[Task material]
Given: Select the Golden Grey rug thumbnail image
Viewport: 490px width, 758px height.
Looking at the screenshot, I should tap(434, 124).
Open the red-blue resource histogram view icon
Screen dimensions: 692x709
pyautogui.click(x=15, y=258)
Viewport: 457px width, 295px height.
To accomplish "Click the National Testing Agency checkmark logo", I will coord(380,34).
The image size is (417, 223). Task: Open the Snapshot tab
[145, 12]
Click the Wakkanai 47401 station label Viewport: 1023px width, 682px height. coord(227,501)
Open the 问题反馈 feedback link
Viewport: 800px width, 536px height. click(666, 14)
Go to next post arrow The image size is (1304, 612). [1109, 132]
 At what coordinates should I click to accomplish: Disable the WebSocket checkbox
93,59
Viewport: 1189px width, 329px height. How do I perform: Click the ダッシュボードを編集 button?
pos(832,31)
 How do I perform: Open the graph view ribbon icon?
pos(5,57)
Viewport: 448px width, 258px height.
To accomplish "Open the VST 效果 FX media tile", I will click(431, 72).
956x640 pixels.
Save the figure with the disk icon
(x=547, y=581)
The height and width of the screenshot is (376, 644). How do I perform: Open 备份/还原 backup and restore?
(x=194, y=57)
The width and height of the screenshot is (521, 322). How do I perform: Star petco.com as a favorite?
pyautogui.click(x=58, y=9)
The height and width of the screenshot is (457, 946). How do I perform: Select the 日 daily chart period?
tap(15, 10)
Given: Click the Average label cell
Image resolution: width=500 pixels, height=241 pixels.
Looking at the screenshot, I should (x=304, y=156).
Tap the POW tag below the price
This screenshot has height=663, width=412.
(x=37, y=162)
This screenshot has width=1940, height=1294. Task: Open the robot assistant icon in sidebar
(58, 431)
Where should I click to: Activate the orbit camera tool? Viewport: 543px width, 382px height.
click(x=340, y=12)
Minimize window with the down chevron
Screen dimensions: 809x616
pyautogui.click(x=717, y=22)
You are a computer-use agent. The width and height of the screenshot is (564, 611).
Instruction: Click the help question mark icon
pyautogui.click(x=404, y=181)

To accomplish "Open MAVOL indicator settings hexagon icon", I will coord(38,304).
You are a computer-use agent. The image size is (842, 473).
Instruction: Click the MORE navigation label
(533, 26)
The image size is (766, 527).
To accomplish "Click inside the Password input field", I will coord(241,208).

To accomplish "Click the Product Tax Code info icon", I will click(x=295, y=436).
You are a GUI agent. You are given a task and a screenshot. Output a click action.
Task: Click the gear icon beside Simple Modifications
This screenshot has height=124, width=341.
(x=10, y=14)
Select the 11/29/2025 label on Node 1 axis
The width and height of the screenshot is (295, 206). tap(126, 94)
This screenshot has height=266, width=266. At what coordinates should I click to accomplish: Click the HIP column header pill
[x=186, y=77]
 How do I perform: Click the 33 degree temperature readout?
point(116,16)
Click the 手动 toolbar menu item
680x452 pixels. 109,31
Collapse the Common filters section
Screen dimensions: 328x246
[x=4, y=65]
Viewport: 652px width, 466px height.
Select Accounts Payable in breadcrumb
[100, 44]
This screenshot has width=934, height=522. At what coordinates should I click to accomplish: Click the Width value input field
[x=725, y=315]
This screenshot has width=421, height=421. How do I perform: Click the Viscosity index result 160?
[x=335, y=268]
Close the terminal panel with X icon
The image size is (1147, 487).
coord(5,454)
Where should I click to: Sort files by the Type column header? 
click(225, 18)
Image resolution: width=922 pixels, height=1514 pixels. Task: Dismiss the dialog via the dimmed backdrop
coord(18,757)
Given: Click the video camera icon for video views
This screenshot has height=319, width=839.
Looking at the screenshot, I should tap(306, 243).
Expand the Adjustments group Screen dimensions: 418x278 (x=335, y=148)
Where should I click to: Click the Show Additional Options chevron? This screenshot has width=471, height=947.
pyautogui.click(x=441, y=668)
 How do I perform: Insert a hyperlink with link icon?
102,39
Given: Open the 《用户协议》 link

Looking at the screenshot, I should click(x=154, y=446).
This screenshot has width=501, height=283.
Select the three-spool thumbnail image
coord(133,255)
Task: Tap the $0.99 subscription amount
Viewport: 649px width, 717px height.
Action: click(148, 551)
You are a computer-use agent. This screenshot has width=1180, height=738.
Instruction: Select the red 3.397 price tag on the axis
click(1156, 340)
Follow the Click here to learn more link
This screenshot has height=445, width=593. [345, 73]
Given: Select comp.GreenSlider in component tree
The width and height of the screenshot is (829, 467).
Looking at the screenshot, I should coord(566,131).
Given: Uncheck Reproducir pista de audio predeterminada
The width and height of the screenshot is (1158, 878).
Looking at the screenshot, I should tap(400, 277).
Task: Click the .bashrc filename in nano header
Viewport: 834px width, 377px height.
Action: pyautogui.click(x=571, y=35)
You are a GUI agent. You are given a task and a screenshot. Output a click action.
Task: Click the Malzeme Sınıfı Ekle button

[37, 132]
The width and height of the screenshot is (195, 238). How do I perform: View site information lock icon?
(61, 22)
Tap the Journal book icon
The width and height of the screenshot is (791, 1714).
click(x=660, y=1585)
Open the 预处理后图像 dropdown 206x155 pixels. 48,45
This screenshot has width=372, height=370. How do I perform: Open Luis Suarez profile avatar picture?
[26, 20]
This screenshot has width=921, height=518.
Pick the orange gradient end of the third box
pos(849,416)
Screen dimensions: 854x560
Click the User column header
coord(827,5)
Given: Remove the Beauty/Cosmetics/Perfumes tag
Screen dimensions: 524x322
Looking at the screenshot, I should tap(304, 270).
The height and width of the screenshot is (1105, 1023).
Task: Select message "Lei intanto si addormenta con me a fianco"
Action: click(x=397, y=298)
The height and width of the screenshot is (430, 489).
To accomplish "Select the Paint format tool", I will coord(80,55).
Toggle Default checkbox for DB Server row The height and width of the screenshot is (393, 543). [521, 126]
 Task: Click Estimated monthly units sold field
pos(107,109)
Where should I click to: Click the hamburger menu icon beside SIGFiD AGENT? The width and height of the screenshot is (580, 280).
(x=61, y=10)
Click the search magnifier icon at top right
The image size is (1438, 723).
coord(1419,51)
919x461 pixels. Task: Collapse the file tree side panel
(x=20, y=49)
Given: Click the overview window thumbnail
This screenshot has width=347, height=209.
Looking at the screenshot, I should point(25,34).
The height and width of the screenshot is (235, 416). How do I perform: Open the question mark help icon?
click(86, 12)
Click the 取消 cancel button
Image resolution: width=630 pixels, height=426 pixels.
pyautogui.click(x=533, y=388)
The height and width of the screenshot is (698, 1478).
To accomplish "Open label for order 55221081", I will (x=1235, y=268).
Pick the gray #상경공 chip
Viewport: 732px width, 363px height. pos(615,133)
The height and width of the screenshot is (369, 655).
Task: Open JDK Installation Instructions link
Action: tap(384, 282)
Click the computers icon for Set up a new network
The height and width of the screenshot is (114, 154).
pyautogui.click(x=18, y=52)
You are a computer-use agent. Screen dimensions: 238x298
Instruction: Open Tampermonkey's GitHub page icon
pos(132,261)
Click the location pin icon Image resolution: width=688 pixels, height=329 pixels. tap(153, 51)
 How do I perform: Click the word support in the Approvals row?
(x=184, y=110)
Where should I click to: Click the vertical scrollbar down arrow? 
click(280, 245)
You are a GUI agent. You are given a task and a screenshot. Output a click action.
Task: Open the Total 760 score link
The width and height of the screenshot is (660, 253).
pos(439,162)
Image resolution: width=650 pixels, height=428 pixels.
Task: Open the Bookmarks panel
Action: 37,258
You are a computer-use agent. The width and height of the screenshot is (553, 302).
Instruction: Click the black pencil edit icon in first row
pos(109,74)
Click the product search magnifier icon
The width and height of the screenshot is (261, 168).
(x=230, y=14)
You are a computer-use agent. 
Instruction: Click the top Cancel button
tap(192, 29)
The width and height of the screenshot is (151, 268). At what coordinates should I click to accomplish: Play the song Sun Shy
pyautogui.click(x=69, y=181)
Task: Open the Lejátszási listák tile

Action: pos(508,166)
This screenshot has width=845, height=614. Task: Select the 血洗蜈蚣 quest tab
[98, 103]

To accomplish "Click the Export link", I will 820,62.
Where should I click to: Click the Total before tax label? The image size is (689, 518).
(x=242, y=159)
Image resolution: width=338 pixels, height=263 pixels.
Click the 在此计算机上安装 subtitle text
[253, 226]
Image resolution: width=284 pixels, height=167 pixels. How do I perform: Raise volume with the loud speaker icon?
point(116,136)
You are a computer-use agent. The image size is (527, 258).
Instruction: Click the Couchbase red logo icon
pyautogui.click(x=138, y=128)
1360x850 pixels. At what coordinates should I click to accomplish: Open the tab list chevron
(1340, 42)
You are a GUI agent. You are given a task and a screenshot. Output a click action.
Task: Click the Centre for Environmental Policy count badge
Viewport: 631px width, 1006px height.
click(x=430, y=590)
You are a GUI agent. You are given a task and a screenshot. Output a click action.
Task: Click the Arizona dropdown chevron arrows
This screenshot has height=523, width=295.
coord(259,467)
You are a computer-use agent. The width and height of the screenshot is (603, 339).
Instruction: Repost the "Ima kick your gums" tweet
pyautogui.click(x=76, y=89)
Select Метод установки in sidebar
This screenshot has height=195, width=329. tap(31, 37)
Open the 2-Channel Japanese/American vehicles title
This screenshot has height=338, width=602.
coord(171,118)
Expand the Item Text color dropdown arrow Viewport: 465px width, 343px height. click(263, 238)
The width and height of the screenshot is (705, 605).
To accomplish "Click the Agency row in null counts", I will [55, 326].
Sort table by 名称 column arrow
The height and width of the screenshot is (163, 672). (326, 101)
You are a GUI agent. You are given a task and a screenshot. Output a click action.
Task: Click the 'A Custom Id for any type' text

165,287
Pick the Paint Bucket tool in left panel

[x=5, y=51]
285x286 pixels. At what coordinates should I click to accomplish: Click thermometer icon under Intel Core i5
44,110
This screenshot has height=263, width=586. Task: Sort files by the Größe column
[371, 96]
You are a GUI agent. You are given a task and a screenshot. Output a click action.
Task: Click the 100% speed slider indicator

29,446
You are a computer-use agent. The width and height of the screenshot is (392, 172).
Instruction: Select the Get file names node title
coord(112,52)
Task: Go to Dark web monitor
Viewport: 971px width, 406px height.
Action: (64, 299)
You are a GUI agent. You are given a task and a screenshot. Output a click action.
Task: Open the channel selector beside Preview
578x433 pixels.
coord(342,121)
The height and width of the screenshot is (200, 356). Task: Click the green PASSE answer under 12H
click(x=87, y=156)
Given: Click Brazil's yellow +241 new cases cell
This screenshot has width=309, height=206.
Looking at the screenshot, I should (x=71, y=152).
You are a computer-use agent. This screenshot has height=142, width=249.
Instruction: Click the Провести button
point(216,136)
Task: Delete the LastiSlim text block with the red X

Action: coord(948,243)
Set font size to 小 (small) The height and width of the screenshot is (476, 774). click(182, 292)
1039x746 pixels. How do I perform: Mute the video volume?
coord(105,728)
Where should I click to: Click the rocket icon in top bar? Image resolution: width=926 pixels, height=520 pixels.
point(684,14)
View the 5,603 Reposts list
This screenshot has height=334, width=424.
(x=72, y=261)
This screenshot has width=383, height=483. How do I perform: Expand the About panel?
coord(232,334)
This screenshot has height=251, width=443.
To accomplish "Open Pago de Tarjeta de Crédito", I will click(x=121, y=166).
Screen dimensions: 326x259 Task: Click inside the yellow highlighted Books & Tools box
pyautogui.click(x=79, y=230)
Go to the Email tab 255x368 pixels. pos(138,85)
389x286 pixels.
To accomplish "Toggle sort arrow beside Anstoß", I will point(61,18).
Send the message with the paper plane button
[/Task material]
Work to complete: Please copy, exactly as written, every line in the listing above from the line with "This screenshot has height=266, width=266." up to and including the line with "This screenshot has width=501, height=283.".

Answer space:
This screenshot has height=266, width=266. At what coordinates should I click to accomplish: Click the HIP column header pill
[x=186, y=77]
 How do I perform: Click the 33 degree temperature readout?
point(116,16)
Click the 手动 toolbar menu item
680x452 pixels. 109,31
Collapse the Common filters section
Screen dimensions: 328x246
[x=4, y=65]
Viewport: 652px width, 466px height.
Select Accounts Payable in breadcrumb
[100, 44]
This screenshot has width=934, height=522. At what coordinates should I click to accomplish: Click the Width value input field
[x=725, y=315]
This screenshot has width=421, height=421. How do I perform: Click the Viscosity index result 160?
[x=335, y=268]
Close the terminal panel with X icon
The image size is (1147, 487).
coord(5,454)
Where should I click to: Sort files by the Type column header? 
click(225, 18)
Image resolution: width=922 pixels, height=1514 pixels. Task: Dismiss the dialog via the dimmed backdrop
coord(18,757)
Given: Click the video camera icon for video views
This screenshot has height=319, width=839.
Looking at the screenshot, I should tap(306, 243).
Expand the Adjustments group Screen dimensions: 418x278 (x=335, y=148)
Where should I click to: Click the Show Additional Options chevron? This screenshot has width=471, height=947.
pyautogui.click(x=441, y=668)
 How do I perform: Insert a hyperlink with link icon?
102,39
Given: Open the 《用户协议》 link

Looking at the screenshot, I should click(x=154, y=446).
This screenshot has width=501, height=283.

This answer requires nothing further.